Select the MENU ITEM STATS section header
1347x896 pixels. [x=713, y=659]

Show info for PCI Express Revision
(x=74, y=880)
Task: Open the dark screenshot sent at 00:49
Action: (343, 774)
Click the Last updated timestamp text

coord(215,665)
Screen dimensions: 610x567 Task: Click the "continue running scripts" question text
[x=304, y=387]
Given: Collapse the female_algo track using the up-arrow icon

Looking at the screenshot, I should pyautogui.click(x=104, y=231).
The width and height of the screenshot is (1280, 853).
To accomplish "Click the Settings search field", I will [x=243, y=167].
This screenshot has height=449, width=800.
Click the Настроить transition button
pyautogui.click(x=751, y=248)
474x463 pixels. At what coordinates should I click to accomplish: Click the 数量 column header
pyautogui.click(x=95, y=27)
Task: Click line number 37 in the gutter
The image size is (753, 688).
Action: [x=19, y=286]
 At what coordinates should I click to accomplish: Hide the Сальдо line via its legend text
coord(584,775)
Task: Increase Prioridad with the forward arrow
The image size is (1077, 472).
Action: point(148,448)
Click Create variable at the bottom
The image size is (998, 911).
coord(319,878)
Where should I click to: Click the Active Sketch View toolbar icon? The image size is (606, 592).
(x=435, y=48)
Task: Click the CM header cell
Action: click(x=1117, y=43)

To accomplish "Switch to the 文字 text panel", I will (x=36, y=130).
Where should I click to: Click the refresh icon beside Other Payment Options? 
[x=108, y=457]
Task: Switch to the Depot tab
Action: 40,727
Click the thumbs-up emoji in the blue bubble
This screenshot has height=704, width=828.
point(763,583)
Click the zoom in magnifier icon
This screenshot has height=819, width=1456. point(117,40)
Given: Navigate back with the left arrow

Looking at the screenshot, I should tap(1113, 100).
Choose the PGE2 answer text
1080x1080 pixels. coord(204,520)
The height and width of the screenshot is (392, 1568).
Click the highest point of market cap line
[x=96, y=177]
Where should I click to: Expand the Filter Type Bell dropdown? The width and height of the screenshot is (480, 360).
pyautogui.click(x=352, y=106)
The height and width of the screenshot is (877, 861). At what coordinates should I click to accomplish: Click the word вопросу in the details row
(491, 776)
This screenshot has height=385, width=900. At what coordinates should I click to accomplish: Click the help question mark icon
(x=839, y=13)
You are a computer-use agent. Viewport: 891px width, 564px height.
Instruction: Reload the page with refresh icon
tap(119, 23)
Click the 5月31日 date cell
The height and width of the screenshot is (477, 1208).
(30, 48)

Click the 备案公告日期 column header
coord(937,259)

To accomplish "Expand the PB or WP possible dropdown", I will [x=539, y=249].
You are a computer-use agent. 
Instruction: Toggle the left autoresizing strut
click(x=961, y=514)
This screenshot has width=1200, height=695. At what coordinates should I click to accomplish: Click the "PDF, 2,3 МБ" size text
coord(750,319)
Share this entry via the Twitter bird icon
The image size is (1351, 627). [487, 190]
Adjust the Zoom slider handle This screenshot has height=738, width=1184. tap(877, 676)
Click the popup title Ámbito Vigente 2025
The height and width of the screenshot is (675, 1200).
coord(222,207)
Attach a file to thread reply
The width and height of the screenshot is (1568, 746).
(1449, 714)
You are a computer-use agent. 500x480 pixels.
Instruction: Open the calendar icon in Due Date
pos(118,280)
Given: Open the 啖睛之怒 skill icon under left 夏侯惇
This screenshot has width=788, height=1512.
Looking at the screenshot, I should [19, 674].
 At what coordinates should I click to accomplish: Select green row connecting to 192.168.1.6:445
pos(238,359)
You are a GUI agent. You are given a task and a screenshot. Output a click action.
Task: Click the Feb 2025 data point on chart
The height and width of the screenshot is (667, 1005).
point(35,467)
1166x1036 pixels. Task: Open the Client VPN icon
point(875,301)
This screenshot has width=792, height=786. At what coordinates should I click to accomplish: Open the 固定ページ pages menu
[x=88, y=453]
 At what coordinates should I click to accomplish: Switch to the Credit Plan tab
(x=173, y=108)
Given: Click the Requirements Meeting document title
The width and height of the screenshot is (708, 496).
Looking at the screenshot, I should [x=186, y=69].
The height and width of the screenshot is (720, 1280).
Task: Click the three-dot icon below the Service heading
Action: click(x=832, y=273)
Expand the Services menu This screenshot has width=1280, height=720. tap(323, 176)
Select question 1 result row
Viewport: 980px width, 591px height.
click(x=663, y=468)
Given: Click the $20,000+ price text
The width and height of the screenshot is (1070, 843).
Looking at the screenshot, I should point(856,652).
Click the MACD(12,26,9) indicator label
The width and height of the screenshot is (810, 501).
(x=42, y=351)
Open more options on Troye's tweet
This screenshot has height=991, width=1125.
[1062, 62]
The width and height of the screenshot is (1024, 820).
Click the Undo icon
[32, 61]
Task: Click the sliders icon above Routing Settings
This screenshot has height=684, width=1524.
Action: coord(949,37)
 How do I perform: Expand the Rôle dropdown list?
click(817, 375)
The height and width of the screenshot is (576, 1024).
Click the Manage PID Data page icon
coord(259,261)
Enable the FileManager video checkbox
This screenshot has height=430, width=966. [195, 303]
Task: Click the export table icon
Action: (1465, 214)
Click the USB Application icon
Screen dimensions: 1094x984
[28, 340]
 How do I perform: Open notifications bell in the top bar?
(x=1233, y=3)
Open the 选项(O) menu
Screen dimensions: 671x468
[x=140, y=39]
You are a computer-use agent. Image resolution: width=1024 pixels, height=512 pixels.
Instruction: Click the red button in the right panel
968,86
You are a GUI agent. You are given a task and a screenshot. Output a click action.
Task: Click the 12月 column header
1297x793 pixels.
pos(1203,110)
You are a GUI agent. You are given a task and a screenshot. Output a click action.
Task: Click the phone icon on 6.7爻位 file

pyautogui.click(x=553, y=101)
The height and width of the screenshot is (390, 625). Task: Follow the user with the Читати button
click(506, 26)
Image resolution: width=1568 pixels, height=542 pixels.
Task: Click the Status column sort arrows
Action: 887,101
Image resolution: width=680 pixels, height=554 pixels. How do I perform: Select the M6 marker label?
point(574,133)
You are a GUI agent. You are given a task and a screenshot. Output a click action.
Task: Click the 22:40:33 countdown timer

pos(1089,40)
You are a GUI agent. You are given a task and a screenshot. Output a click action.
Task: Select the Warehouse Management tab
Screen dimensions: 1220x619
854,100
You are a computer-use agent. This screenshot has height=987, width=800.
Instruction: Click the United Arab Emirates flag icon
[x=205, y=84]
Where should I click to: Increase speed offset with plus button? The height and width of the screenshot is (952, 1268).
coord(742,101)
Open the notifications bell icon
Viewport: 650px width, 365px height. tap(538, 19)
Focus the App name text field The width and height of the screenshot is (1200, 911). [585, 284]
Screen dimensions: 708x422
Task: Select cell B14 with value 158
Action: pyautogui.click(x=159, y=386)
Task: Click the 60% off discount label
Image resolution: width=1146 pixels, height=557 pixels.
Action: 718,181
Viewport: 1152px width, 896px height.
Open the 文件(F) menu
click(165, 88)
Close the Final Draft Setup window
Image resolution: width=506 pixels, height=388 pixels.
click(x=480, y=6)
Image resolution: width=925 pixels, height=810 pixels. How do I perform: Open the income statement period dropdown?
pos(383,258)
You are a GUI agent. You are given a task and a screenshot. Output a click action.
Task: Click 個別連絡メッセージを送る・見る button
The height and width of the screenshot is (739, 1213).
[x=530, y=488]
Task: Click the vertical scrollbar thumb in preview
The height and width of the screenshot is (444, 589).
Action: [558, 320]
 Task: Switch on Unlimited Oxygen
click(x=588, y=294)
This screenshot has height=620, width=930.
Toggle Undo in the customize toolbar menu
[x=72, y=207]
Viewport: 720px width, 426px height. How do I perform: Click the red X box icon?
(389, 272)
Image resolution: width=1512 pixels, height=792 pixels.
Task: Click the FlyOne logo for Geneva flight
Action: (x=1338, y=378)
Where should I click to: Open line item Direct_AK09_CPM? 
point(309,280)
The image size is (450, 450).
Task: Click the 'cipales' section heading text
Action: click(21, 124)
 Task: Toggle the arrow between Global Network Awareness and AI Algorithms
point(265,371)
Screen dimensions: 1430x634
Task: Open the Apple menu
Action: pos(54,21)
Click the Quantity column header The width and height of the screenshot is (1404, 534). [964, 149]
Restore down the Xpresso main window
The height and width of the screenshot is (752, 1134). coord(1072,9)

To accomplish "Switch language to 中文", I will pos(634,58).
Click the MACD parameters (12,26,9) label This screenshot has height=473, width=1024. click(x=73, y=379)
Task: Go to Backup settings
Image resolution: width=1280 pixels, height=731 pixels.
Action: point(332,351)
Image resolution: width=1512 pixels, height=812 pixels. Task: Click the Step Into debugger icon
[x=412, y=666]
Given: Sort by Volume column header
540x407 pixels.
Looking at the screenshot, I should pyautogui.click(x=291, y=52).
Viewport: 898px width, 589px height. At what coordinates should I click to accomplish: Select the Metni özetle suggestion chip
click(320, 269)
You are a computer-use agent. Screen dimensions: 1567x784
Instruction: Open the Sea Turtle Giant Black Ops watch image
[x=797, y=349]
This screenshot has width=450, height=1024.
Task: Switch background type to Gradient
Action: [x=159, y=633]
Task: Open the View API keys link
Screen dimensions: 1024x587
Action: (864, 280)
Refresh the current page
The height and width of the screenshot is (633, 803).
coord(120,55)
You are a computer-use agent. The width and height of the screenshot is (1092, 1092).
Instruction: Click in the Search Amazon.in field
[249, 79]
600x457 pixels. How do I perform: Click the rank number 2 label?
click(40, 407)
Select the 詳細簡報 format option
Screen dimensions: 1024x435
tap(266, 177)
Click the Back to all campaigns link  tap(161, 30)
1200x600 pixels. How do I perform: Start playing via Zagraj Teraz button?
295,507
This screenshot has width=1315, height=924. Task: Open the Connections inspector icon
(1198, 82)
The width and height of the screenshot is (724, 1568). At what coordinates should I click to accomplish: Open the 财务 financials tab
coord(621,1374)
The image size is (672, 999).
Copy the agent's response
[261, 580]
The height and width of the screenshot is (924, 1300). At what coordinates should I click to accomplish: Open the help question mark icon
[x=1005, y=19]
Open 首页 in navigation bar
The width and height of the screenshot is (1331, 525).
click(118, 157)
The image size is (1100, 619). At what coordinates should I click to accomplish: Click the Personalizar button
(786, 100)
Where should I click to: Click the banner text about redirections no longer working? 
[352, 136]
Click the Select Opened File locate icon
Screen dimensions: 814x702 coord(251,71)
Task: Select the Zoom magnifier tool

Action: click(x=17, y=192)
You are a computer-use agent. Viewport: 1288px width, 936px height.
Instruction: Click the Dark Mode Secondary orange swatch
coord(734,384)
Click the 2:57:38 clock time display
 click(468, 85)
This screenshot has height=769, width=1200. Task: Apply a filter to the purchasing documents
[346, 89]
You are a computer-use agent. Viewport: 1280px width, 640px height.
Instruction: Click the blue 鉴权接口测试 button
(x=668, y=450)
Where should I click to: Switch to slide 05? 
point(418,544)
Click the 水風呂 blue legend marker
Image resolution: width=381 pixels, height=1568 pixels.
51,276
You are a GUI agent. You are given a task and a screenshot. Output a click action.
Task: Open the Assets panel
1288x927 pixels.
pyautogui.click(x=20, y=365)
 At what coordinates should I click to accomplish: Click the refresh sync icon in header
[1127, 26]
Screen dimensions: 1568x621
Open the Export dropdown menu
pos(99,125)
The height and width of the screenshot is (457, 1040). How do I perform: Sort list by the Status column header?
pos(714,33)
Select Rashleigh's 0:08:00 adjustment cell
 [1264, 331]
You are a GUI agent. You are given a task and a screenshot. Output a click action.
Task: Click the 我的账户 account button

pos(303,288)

_ _ _ _

* _GOAL OF THE EXERCISE_:
The lines to return are those in the entries above that hold "will".

* _COMPLETED TASK_:
To accomplish "Click the Settings search field", I will [x=243, y=167].
To accomplish "Switch to the 文字 text panel", I will (x=36, y=130).
To accomplish "Expand the PB or WP possible dropdown", I will [x=539, y=249].
To accomplish "Switch language to 中文", I will pos(634,58).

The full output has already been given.